March 24, Emory University — Midway through his set, socially conscious MC Talib Kweli stood atop a monitor and hollered to the crowd at Emory’s McDonough Field, “Who’s from the ghetto? Make some noise!”

Like a cue from a film, the record stopped and the crowd of 800 or so hushed while a few pre-med students wearing sideways hats played make-believe. Kweli rethought his plea. “Well, who likes hip-hop music?” Cheering ensued.

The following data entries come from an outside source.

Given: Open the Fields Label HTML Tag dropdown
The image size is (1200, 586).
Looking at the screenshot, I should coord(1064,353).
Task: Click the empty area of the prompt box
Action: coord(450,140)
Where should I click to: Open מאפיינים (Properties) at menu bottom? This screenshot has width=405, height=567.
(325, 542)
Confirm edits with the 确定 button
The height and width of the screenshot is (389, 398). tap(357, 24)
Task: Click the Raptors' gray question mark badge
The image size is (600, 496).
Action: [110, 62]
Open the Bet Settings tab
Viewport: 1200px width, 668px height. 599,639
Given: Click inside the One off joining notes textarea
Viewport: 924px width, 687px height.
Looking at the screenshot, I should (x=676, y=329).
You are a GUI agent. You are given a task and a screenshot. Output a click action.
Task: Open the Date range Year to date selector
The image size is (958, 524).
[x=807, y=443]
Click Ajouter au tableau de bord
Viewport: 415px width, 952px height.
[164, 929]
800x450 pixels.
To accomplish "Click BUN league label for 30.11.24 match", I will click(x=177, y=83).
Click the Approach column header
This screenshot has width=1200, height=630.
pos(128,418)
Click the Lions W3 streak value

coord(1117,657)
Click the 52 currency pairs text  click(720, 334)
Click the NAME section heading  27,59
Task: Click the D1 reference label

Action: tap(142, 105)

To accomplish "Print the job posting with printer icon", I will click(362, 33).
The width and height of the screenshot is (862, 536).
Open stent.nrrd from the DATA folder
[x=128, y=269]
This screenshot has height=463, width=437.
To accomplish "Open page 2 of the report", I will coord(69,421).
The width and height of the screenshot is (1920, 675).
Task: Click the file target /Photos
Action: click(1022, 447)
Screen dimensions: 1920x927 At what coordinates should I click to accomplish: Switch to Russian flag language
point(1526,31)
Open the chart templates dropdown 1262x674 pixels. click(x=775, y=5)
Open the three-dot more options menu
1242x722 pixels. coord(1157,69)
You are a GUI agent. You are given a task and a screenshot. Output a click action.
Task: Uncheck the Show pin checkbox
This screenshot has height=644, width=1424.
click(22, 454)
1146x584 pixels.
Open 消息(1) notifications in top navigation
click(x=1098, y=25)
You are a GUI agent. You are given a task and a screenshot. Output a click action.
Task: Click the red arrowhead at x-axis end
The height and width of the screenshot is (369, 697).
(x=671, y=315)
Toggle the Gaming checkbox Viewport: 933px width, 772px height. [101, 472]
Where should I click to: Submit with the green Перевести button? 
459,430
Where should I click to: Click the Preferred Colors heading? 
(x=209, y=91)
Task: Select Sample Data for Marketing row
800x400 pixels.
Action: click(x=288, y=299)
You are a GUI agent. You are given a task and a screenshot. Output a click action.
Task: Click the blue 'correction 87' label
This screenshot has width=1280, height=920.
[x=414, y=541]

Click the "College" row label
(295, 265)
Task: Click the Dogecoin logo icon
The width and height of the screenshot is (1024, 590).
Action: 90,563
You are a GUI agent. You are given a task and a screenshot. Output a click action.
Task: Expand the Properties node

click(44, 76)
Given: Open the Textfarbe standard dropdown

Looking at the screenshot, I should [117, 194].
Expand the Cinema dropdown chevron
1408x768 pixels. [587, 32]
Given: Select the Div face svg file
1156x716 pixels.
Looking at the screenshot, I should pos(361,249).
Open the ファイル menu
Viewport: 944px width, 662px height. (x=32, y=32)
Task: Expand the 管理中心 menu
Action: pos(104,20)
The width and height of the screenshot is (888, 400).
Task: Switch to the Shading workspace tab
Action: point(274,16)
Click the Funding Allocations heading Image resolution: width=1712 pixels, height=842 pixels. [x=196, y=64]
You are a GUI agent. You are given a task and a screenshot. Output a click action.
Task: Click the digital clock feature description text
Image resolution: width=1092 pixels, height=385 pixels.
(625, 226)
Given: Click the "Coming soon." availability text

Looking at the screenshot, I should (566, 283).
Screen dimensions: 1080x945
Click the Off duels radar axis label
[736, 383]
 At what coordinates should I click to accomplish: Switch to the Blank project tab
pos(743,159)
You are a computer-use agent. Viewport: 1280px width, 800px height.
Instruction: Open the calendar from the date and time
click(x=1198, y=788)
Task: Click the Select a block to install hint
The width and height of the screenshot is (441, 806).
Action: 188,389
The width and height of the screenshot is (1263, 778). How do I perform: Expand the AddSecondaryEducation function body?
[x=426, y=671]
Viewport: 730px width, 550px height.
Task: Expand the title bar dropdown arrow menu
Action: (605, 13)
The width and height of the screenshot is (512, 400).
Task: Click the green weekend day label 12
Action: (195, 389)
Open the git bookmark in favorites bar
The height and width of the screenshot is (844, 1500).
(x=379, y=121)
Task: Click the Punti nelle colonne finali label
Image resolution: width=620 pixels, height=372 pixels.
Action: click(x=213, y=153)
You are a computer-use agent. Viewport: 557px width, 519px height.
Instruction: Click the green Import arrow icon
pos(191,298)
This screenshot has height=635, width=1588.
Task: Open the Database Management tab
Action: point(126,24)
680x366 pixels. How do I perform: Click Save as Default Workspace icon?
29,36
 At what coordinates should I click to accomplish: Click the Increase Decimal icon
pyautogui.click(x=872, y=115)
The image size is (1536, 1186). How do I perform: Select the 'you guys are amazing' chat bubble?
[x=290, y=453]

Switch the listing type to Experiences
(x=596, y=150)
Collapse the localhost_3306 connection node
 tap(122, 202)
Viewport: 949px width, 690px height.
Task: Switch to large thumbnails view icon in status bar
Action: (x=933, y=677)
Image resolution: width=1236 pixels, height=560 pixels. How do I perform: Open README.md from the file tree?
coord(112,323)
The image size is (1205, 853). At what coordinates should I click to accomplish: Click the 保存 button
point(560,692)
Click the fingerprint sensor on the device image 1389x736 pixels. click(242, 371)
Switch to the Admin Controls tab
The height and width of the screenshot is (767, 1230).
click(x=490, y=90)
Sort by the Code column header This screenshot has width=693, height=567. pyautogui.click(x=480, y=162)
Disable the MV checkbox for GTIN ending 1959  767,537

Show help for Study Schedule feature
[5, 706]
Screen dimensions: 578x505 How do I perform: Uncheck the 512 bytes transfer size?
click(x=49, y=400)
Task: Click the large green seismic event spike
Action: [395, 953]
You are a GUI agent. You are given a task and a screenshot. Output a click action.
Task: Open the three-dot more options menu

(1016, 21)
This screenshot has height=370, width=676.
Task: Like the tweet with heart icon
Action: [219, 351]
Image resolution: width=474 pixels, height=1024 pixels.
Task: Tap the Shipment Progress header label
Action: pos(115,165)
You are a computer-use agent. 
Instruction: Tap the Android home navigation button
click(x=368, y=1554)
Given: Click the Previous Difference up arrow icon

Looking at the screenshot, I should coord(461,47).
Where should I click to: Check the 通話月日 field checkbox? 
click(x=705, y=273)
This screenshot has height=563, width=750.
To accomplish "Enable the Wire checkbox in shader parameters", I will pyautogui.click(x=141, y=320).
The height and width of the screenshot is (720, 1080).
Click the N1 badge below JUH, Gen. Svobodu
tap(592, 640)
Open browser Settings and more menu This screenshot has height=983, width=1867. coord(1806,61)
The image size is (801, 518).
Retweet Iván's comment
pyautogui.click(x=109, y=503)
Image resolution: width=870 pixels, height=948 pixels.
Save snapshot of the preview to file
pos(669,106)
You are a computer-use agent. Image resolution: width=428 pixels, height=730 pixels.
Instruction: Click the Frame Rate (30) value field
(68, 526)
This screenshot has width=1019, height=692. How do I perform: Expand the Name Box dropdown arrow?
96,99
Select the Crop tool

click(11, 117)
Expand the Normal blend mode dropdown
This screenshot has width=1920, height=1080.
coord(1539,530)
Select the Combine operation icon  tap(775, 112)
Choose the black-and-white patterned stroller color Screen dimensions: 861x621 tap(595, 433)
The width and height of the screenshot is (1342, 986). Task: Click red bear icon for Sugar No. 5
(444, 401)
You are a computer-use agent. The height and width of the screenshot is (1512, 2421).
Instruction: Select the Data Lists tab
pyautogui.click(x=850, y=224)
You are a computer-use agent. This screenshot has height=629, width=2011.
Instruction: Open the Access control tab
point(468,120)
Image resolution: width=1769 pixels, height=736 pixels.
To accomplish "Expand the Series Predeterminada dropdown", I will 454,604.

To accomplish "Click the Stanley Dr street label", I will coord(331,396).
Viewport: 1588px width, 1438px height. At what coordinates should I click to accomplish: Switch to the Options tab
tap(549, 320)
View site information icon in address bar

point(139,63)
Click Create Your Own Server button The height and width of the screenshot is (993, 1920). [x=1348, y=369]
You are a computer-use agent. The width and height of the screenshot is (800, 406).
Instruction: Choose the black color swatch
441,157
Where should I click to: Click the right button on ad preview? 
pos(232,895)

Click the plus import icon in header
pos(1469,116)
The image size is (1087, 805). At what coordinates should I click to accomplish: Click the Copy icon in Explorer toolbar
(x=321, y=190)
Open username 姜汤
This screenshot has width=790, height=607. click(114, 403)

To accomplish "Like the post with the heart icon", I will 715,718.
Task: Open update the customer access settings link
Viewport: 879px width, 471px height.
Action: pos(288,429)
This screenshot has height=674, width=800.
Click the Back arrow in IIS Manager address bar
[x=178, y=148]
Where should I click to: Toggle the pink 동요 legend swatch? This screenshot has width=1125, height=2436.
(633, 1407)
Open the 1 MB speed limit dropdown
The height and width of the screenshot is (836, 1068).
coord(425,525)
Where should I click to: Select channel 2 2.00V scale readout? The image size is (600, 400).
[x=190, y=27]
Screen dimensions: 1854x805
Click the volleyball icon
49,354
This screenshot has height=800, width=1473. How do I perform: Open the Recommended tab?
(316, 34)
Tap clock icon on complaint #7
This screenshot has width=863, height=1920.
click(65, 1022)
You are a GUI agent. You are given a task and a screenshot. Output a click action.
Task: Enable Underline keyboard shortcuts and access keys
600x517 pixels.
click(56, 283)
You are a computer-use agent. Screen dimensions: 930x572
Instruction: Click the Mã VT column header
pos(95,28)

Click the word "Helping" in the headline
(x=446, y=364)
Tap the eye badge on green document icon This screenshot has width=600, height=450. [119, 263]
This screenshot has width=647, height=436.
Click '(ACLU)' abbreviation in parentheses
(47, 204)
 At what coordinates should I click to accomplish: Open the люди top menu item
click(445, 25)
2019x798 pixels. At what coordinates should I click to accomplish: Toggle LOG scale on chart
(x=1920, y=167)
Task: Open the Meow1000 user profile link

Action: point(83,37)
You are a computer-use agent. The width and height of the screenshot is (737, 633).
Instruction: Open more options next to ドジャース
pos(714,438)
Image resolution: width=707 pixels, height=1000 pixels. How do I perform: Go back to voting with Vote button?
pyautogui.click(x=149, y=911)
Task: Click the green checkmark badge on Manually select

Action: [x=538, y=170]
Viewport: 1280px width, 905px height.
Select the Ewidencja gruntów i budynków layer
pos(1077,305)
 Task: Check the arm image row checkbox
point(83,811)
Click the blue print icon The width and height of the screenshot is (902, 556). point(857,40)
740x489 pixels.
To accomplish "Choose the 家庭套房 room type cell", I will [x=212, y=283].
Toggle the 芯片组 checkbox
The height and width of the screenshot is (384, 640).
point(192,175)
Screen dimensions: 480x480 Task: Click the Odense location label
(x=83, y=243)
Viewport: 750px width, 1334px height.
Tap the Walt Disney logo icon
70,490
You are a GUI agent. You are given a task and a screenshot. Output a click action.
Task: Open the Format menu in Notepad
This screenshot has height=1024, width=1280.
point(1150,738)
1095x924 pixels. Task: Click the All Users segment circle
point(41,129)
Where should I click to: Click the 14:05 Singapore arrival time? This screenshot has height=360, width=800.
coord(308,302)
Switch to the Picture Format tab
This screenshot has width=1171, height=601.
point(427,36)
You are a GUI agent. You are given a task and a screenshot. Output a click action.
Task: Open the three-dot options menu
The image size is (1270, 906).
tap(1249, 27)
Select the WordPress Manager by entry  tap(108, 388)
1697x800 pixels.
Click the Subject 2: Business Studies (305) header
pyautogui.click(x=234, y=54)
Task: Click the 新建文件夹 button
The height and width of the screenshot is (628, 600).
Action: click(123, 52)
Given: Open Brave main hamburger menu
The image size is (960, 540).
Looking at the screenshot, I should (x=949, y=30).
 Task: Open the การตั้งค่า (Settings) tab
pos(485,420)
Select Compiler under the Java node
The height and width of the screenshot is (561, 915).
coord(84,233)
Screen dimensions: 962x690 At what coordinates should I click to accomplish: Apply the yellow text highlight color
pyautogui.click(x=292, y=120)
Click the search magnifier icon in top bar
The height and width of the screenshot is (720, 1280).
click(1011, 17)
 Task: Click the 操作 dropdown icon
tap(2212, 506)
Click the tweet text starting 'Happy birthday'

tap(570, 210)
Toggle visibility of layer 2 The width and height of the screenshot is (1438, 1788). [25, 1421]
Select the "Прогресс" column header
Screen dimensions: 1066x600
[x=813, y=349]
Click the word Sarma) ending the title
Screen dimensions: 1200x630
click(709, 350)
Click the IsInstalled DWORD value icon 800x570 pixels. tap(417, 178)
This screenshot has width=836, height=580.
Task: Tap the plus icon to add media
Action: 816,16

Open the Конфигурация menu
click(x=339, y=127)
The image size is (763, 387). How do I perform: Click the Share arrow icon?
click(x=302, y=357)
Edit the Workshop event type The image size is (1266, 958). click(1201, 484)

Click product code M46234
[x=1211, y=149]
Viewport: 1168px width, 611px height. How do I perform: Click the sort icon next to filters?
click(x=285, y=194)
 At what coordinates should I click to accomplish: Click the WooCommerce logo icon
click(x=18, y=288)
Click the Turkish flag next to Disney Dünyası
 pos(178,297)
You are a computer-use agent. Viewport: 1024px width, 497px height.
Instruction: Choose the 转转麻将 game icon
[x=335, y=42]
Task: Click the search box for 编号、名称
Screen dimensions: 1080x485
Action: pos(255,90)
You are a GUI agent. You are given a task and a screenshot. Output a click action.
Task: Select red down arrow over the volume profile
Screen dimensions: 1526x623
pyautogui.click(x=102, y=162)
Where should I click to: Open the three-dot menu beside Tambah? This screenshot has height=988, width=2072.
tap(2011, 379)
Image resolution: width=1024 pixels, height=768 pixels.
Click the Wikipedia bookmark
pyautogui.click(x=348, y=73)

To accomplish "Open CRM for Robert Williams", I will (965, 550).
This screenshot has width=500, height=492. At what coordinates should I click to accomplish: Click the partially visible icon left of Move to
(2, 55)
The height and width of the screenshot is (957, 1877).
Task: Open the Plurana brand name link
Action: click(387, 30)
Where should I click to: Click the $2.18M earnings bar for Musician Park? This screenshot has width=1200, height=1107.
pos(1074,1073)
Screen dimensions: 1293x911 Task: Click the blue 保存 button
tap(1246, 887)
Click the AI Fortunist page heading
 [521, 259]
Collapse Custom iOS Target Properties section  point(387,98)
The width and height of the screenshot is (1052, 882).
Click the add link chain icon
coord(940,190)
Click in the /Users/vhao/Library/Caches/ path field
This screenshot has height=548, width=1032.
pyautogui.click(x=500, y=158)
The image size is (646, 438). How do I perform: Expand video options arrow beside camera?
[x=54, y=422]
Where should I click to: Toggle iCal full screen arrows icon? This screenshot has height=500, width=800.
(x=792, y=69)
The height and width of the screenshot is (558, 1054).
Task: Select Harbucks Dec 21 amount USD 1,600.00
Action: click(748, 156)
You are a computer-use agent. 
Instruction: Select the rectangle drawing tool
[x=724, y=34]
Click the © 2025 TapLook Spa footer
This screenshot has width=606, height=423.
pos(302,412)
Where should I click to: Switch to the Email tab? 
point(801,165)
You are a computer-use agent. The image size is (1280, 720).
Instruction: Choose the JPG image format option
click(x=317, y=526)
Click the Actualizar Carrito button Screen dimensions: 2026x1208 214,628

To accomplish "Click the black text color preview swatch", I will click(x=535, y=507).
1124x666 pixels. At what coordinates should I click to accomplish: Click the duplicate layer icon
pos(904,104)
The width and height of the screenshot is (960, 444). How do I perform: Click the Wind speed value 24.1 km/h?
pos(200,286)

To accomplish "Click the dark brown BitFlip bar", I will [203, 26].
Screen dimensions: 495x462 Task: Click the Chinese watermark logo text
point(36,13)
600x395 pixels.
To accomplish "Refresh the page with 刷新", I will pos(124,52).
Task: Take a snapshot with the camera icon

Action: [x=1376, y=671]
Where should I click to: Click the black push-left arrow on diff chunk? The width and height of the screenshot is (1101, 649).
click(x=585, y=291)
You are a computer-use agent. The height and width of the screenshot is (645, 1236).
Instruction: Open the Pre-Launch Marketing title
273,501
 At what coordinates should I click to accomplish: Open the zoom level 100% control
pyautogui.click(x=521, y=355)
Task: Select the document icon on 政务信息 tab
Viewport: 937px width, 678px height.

Kweli — the former MC partner of Mos Def in community-minded duo Black Star turned solo artist turned “underground rapper,” if you believe the Emory promotion staff — was asked to perform a free show to the private school’s students as part of the institution’s annual Dooley’s Week.

Opening acts D.R.E.S. tha Beatnik — CL’s 2002 “Lyricist of the Year” and a regular at Apache Cafe’s “Mic Club” — and old school-minded collective Psyche Origami (think Jurassic 5, minus four) found fierce competition among the 500 free pizzas, 159 dozen doughnuts and three kegs. As the wealth of cuisine dwindled, a few hundred students dispersed. Those remaining slowly gravitated toward the stage, coinciding with Kweli’s emergence.

Kweli skipped the small talk and opened with Black Star’s recognizable “Definition,” letting the music serve as introduction.

Kweli’s 45-minute set was in essence a chronological timeline of his career to date. Blazing through verses with little respite, Kweli covered material from albums Black Star, Reflection Eternal and Quality. Finally Kweli showcased material from his new album, Beautiful Struggle, still being finished and due in a few months, though rough tracks have recently been leaked to the Internet to Kweli’s dismay.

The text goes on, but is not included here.